Obama elogia ascenção do Brasil no cenário mundial em discurso no Rio
O presidente norte-americano, Barack Obama, elogiou neste domingo a ascensão do Brasil como uma potência mundial democrática durante discurso para convidados no Theatro Municipal do Rio de Janeiro.
O presidente norte-americano, Barack Obama, elogiou neste domingo a ascensão do Brasil como uma potência mundial democrática durante discurso para convidados no Theatro Municipal do Rio de Janeiro. Na fala transmitida ao vivo pela TV, ele disse que o Brasil emergiu de décadas de pobre desempenho econômico para se tornar uma economia poderosa e uma democracia próspera que tem muitos valores partilhados com os Estados Unidos. O velho discurso de que o Brasil sempre seria um "país do futuro" por causa de seu potencial não desenvolvido já não pode ser usado, ele disse.
– Para o povo do Brasil, o futuro chegou – afirmou Obama, recebendo um caloroso aplauso dos cerca de 2 mil convidados que acompanhavam no Theatro Municipal o seu discurso, inicialmente programado para ser num palco na praça da Cinelândia.
Mas na sexta-feira, os organizadores da visita decidiram pela mudança do local do discurso citando preocupações com a realização de um evento ao ar livre. Obama, que busca melhorar as relações com o Brasil após um período marcado por tensões, concentrou-se fortemente na cultura e história compartilhada pelos dois países, incluindo a sua luta contra as potências coloniais e do seu povo multicultural.

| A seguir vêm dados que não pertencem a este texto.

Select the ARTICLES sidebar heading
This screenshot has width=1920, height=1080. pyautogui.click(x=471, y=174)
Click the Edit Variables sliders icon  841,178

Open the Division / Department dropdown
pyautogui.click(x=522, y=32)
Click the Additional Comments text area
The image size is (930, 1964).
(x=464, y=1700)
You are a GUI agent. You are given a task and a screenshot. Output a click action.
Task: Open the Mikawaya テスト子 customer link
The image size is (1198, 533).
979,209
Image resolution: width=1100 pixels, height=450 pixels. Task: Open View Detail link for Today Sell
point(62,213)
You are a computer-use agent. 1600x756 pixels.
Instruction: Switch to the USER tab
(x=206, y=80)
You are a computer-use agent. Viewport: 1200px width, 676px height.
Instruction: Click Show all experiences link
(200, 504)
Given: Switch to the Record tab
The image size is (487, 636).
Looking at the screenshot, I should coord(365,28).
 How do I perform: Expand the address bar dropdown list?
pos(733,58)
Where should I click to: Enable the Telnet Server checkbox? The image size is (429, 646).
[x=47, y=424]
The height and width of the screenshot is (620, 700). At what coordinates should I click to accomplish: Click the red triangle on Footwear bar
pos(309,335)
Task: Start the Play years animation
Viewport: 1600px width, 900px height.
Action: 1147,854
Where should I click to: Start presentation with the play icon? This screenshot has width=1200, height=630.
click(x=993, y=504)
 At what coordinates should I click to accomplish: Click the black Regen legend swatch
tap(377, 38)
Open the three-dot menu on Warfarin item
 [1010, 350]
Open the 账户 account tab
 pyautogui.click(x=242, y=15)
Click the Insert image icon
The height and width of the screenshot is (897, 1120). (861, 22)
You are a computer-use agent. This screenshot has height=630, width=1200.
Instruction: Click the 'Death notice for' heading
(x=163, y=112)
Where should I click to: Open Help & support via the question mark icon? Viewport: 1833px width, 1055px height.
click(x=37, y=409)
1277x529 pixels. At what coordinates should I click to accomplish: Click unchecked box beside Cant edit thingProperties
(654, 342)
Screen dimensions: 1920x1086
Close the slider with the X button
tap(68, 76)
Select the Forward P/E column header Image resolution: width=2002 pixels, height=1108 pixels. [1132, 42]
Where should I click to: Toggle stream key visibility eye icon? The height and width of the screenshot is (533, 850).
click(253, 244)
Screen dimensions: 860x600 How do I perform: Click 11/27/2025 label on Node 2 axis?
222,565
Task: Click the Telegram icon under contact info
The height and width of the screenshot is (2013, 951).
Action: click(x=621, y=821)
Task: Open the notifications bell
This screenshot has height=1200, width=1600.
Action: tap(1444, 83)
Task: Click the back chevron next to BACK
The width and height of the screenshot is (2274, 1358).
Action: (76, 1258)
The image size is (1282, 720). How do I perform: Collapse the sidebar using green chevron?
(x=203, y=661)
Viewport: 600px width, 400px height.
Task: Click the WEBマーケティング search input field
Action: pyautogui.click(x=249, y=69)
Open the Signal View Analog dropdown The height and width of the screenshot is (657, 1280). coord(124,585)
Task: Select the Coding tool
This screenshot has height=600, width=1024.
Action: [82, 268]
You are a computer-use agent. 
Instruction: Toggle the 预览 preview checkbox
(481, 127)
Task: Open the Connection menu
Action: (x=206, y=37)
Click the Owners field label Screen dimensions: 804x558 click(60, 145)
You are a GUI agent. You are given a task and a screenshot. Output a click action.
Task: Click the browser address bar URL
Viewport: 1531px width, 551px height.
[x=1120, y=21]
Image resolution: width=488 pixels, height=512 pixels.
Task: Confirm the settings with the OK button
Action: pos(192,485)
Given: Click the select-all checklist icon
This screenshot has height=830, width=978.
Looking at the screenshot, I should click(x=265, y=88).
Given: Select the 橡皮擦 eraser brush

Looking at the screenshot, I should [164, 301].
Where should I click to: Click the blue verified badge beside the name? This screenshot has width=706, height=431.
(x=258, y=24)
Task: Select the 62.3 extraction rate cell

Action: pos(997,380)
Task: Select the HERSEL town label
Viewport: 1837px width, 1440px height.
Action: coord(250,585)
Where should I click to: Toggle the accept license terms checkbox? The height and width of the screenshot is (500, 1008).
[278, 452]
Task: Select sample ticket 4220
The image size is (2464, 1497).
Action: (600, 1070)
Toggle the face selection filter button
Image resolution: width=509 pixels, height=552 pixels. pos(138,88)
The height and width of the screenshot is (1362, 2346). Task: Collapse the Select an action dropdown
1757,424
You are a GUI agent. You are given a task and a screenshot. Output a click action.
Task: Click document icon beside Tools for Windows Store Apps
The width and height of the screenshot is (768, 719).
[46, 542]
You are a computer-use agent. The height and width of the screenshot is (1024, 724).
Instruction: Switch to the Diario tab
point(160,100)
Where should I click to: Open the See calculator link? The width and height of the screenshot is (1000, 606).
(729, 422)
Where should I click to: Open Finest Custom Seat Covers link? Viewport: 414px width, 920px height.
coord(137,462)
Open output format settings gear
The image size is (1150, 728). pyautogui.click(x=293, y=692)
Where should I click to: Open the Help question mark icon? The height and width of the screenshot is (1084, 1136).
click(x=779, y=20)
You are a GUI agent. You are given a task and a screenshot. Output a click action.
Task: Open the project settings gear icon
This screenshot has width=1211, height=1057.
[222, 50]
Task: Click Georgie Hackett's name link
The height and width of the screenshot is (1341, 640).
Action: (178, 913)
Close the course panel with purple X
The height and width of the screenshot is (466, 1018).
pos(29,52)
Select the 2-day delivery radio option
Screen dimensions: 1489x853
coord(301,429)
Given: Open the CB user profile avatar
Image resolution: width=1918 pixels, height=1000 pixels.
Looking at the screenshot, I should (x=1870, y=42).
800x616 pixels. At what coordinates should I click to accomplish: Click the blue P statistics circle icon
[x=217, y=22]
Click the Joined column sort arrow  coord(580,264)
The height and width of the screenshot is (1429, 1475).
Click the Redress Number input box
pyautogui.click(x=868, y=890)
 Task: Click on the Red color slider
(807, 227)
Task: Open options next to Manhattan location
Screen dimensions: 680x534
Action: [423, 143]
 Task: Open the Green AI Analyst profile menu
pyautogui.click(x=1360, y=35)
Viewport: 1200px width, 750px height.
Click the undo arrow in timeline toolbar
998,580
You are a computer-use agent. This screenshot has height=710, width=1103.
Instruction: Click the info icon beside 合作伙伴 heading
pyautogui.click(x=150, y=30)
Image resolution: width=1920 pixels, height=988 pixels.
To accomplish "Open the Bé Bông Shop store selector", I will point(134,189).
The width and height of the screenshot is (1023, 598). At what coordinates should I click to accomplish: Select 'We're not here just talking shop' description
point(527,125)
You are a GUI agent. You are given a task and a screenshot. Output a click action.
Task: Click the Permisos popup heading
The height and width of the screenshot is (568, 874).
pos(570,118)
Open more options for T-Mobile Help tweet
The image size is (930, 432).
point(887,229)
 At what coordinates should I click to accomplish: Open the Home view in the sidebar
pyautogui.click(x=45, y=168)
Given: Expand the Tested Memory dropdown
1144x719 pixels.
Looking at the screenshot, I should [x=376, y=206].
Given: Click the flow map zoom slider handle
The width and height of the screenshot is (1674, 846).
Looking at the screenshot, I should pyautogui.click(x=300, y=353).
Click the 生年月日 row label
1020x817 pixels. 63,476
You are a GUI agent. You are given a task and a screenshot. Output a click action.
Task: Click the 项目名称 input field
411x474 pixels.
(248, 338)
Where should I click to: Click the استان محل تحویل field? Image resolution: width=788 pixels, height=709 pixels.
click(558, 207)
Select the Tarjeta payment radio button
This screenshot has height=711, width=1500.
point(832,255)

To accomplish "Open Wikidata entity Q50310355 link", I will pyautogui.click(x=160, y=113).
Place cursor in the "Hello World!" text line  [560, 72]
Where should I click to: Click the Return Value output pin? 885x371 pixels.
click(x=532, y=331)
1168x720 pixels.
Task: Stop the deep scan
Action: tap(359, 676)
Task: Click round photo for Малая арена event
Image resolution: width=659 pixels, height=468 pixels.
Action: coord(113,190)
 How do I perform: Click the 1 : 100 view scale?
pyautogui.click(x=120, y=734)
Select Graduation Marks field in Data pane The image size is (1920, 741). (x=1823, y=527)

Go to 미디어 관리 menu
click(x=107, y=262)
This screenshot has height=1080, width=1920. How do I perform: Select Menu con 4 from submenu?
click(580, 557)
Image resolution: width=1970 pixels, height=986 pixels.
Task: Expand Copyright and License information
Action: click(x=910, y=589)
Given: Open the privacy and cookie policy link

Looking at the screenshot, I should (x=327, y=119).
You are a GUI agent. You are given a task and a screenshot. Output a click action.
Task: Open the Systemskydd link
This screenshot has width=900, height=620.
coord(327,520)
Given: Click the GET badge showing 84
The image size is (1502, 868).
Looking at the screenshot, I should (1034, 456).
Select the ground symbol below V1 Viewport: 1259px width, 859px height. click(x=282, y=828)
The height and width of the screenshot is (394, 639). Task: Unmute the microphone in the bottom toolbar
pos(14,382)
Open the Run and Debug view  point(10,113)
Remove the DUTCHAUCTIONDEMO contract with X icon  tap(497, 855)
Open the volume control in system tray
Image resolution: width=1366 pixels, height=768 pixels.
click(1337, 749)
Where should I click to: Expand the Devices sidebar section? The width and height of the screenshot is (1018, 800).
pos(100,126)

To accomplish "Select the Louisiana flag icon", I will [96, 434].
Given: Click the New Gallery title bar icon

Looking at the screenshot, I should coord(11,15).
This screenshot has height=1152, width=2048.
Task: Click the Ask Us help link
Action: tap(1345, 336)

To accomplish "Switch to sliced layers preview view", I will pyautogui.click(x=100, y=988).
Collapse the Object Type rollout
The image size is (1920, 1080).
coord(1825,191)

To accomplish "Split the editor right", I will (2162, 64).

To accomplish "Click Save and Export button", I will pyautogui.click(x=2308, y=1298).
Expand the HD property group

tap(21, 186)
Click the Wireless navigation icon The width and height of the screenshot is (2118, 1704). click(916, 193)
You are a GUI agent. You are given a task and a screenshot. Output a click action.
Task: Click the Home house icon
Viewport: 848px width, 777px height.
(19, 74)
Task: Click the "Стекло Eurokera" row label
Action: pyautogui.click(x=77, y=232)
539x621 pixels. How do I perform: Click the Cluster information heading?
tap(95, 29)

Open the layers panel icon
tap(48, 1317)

– Nos tornamos colônias de coroas distantes, mas logo declaramos nossa independência. Recebemos ondas de imigrantes em nossas terras e eventualmente limpamos a mancha da escravidão – afirmou.
Sobre o momento dos dois países no cenário internacional, Obama disse que Brasil e EUA "nem sempre concordaram sobre todas as coisas" e que diferenças de opinião continuarão a existir no futuro. Mas disse que gostaria de ser um parceiro do país para vencer os desafios que estão à frente:
– Comprometidos com o progresso que podemos fazer juntos.
Citou a disponibilidade de companhias norte-americanas de colaborarem nos trabalhos de infraestrutura visando as Olimpíadas.
Reações
Entre os presentes, o sentimento geral foi de simpatia às palavras de Obama. Existiram algumas ressalvas. A ex-ministra do Meio Ambiente Marina Silva, uma das convidadas para o evento no Theatro Municipal, considerou a fala do presidente "abrangente", mas sentiu falta de uma discussão ambiental.
– Imaginava que ele pudesse dar uma ênfase nas responsabilidades que temos com as gerações presentes e as futuras gerações – afirmou ela.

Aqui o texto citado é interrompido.